Dünyadaki sansür sistemlerinden de söz eden Söylemez, Başlarda 'Bu internet kaçınılmaz olarak insanları özgürleştirecek, her habere anında ulaşacağız' diye düşünüldü. Çin'in interneti kontrol edebileceğini iddia etmesini 'Jöleyi duvara çivilemeye çalışıyorlar' dendi ama Çin bunu başardı ve muazzam bir sansür sistemi kurdu. Milyarlarca görsel yazı vb. her şeyi tarayıp sansür uygulamayı başardı. Çin neyi sansürlüyor? Orta derece ve yerel yöneticiler eleştirilebilir. ama Çin komünist yönetimine gelince işler değişiyor. Çin, internette sansüre uğratacağı şeyler arasında öncelikli olarak insanları kolektif olarak harekete geçirebilecek şeyleri önceliyor. Bu sansürü yapay zeka ile yapıyorlar, yapay zekâ ve yüz tanıma ile vatandaş puanlama sistemi kullanılıyor.

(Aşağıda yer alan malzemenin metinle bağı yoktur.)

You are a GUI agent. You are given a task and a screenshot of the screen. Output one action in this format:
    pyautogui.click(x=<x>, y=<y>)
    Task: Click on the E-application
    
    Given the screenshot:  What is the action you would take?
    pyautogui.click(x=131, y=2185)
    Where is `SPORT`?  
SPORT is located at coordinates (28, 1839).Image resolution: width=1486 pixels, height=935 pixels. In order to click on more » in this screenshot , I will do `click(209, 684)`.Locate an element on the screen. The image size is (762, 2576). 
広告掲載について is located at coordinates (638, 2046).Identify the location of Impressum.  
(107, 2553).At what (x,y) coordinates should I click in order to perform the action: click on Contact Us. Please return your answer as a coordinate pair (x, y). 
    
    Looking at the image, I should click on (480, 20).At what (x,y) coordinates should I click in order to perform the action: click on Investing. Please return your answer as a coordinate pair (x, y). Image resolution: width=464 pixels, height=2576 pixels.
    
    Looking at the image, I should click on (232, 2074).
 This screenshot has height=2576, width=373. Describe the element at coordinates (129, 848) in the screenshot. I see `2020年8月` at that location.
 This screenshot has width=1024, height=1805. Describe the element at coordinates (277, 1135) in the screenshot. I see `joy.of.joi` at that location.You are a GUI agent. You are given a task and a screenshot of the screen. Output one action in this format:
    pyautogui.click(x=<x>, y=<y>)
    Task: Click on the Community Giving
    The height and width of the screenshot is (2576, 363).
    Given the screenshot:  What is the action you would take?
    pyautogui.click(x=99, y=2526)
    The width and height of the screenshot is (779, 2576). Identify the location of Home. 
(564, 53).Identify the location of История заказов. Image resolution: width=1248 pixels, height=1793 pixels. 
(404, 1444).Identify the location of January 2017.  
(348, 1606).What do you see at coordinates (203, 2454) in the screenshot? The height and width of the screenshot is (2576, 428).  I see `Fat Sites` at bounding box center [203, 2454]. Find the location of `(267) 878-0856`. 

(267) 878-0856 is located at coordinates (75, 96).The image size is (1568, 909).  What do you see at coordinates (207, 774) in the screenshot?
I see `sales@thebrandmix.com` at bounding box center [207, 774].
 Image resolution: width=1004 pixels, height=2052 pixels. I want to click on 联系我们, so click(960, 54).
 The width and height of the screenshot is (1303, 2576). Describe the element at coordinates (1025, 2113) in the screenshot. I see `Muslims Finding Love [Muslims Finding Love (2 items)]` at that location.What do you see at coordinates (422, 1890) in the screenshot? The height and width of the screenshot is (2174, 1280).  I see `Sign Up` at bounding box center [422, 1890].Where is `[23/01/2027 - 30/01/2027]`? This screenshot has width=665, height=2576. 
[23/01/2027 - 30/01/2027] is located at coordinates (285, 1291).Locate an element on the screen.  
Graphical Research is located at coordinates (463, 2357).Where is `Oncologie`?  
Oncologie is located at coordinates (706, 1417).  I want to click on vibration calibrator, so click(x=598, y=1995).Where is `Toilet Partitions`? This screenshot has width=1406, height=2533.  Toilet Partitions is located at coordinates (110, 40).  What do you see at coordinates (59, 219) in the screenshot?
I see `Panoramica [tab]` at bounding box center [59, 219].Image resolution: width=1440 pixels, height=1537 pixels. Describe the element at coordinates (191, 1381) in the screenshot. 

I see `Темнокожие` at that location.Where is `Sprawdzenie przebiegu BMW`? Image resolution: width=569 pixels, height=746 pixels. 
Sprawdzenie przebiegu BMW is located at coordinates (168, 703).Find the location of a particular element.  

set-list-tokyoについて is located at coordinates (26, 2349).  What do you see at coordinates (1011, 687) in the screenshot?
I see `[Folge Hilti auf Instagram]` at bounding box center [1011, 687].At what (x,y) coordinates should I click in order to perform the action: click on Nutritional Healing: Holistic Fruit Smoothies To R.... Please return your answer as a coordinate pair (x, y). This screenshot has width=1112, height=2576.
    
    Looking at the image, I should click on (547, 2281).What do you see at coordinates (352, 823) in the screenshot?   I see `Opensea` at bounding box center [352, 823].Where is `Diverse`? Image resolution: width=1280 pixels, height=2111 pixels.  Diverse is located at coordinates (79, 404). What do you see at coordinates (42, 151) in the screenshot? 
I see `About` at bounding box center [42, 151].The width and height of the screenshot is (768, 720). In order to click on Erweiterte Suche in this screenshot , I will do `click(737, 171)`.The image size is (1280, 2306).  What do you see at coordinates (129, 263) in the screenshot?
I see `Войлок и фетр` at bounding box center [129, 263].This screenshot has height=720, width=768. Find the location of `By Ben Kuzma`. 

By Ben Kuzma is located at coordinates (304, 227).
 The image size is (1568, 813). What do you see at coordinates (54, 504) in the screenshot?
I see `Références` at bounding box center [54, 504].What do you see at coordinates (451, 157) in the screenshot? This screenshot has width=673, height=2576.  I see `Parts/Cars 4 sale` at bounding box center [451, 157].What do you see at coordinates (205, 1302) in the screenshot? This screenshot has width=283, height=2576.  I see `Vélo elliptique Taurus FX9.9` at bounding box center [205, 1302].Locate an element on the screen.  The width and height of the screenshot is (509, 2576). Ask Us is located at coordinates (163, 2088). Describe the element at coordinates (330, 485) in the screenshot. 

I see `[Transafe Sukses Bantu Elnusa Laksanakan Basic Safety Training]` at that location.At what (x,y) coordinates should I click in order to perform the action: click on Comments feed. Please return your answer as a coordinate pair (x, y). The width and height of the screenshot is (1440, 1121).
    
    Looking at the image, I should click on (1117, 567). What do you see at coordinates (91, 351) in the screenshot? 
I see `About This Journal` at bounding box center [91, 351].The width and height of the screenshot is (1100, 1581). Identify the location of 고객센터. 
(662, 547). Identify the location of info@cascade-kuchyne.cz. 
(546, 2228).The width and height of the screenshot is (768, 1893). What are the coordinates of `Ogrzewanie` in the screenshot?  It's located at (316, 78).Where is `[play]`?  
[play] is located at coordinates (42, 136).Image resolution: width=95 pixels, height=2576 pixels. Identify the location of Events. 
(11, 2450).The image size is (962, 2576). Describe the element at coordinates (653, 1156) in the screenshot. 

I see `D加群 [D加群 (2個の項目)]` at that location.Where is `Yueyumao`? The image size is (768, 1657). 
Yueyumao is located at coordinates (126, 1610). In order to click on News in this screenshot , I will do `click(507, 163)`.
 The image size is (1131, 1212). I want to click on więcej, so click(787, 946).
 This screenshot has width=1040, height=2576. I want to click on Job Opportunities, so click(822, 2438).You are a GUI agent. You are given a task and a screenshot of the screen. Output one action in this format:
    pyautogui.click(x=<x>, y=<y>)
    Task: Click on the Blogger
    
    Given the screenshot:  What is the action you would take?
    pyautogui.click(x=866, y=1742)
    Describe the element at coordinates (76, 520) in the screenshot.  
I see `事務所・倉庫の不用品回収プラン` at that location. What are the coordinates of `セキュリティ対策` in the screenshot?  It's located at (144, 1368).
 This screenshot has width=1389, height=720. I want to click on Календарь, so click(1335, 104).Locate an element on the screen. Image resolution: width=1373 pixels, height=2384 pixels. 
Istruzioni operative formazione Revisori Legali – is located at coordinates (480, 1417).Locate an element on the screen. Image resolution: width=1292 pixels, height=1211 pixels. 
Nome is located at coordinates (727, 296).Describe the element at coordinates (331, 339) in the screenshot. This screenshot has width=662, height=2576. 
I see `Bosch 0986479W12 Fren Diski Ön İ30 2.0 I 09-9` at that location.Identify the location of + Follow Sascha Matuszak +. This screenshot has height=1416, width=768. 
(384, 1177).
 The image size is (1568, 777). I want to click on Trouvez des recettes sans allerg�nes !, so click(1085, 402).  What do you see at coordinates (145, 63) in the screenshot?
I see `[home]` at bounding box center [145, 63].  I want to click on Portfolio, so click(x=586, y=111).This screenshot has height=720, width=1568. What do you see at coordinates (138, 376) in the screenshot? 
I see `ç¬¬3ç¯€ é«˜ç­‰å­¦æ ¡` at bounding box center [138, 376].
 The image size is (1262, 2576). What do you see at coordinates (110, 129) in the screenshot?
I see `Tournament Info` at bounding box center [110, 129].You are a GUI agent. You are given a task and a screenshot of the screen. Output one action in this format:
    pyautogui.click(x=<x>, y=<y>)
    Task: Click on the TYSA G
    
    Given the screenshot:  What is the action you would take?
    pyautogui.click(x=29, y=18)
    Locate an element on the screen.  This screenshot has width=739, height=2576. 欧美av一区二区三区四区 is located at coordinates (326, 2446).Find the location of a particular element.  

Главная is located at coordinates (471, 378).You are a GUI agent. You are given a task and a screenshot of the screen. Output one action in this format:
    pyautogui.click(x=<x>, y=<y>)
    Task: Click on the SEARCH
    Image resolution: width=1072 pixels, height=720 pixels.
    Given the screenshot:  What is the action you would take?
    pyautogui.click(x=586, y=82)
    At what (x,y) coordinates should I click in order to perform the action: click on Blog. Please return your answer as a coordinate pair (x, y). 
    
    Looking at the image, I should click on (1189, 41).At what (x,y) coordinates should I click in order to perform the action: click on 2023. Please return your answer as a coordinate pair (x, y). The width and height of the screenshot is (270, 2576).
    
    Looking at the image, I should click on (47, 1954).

İKİ SENE SONRASI İÇİN PEK ÇOK SENARYO VAR
"İnternete vazgeçilmez şekilde bağımlıyız ve gözetlenmeyi kabul etmek zorundayız" diyen Söylemez, "Ama bu aletler bizi sürekli gözetlemeye devam ediyor ve bu bilgiler Ticari amaçlar için ve zaman zaman da yasa dışı bir şekilde kullanılıyor. Trump'ın başkan olarak seçildiği ABD'deki başkanlık seçimi döneminde, Facebook'un kişisel bilgileri satıp, yapay zeka ile kişisel bilgileri manipüle ettiği ortaya çıktı. Kişisel bilgilerin bu şekilde hak ve özgürlüklere müdahale edilerek kullanılması önemli bir konu ve bunların denetlenmesi gerekiyor. Ancak bu da ulusal devletin alışkın olduğu bir alan olmadığından denetlemek en azından şimdilik mümkün değil. Bunun için iyi bir teknolojiye sahip olmak ve aynı zamanda kamusal bir mesele olduğu için duyarlı olmamız gerekiyor" diyerek konuyu yeniden insan haklarına getirdi ve şunları kaydetti:
İnsan hakları bu konuda şeffaf, adil ve hesap verebilir olmasını istiyor. Teknolojinin üç adım sonrasını kestiremiyoruz. Anlaşılması korunması çok zor bir alan ve teknoloji çok çok hızlı ilerliyor. İki sene sonra ne olacağı ile ilgili hayalî ve distopik birçok senaryo var. Dünyada telefon bağımlılığını hiç tartışmadık ama şimdi bu bir hastalık ve tedavi ediliyor.
Söylemez sözlerini, "Dünyanın en zenginleri teknoloji şirketleri yoğun bir yatırım var bu devam edecek ve bu bizi etkilemeye devam edecek" diyerek tamamladı ve katılımcılara teşekkür ederek konferansı tamamladı.